He loaded the shelves into his boot. He wondered about Maria. Why didn’t he take her seriously? The idea that he was suicidal was ridiculous, but he never really said that, instead he got upset when she said she would sleep with him. Who says that? He could have chased after her when she grabbed the tow rope. How was he to know?
Jane appeared with her shopping, kissed him and said, “Good, I’ll need those shelves for my books when I move in.”
“That’s the idea. The girl who used to serve me in there hanged herself, apparently.”
“My God!”
“Used a tow rope.”
“Wow! But you didn’t really know her did you?”
“No, but it’s so sad.”
“Yes. I know how sensitive you are. You grieved for Gerald all that time.”

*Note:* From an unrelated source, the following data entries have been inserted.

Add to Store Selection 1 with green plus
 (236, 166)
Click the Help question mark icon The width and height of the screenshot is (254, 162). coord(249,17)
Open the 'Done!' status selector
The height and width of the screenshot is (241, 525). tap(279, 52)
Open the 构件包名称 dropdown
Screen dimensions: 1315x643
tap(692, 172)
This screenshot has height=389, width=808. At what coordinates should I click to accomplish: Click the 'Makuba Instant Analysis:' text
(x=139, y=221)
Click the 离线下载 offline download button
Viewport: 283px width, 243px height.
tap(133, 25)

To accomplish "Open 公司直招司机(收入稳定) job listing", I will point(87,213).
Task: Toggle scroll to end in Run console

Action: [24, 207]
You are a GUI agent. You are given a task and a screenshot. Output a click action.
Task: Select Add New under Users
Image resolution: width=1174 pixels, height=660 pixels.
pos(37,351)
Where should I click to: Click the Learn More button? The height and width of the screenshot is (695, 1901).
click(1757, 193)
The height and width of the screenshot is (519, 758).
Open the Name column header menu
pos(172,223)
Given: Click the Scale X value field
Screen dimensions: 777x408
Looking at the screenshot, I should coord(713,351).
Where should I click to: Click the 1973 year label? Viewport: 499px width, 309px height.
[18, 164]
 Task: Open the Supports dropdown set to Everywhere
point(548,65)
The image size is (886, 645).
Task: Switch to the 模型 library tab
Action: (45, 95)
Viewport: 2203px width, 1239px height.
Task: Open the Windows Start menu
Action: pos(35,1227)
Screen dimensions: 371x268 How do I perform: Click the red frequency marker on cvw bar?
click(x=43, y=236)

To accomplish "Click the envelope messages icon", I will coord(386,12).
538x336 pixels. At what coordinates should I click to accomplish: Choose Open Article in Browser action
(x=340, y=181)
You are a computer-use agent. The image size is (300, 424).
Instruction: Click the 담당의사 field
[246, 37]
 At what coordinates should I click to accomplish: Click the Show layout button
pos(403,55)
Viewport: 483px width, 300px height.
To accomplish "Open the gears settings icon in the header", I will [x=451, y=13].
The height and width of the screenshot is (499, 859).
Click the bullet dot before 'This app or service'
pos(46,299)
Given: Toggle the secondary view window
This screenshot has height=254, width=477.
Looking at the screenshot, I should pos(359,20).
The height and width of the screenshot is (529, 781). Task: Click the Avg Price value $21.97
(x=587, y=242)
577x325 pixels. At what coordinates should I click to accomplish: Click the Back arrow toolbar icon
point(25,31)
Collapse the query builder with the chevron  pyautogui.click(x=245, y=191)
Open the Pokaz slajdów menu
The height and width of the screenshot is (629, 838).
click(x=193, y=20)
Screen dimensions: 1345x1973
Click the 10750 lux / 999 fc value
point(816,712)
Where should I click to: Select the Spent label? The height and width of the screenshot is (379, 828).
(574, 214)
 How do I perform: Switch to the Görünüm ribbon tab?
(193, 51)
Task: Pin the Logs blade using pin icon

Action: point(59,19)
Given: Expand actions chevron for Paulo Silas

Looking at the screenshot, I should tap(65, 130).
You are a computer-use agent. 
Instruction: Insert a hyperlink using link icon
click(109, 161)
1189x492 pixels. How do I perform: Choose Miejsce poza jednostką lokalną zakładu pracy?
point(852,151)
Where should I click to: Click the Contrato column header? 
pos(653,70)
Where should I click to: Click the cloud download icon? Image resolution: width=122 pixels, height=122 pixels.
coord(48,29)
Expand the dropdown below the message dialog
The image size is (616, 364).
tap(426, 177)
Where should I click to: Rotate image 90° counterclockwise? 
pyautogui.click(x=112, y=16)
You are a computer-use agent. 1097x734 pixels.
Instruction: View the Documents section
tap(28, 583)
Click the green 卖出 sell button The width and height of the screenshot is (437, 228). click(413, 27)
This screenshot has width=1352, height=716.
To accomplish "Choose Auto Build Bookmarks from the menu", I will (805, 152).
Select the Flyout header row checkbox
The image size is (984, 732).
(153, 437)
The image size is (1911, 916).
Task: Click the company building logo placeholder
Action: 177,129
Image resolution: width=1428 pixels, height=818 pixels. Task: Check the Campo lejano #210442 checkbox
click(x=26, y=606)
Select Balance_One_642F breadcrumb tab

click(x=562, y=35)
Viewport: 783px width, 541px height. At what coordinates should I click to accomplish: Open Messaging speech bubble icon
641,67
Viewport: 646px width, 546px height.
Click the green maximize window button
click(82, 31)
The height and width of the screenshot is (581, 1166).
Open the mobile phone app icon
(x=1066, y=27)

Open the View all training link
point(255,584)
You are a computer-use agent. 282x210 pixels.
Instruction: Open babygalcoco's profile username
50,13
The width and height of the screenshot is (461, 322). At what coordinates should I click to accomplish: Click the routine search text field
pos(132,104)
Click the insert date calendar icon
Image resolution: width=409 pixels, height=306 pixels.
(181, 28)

“I’m glad you didn’t make fun of me about that. He was sixteen and had a good innings for a collie. Every time I went into that DIY place they’d have a display of dog baskets, chews, and things. It always made me miserable, but I’m ok now.”
“Good. Talking about tow ropes didn’t you say you’d get a new one for my dad? That useless thing he keeps looked pretty dangerous when I gave him a tow at Christmas.”
“At his age I think he should get a more reliable car. I’ll get one next time I’m here. A tow rope that is!”
“Thanks darling.”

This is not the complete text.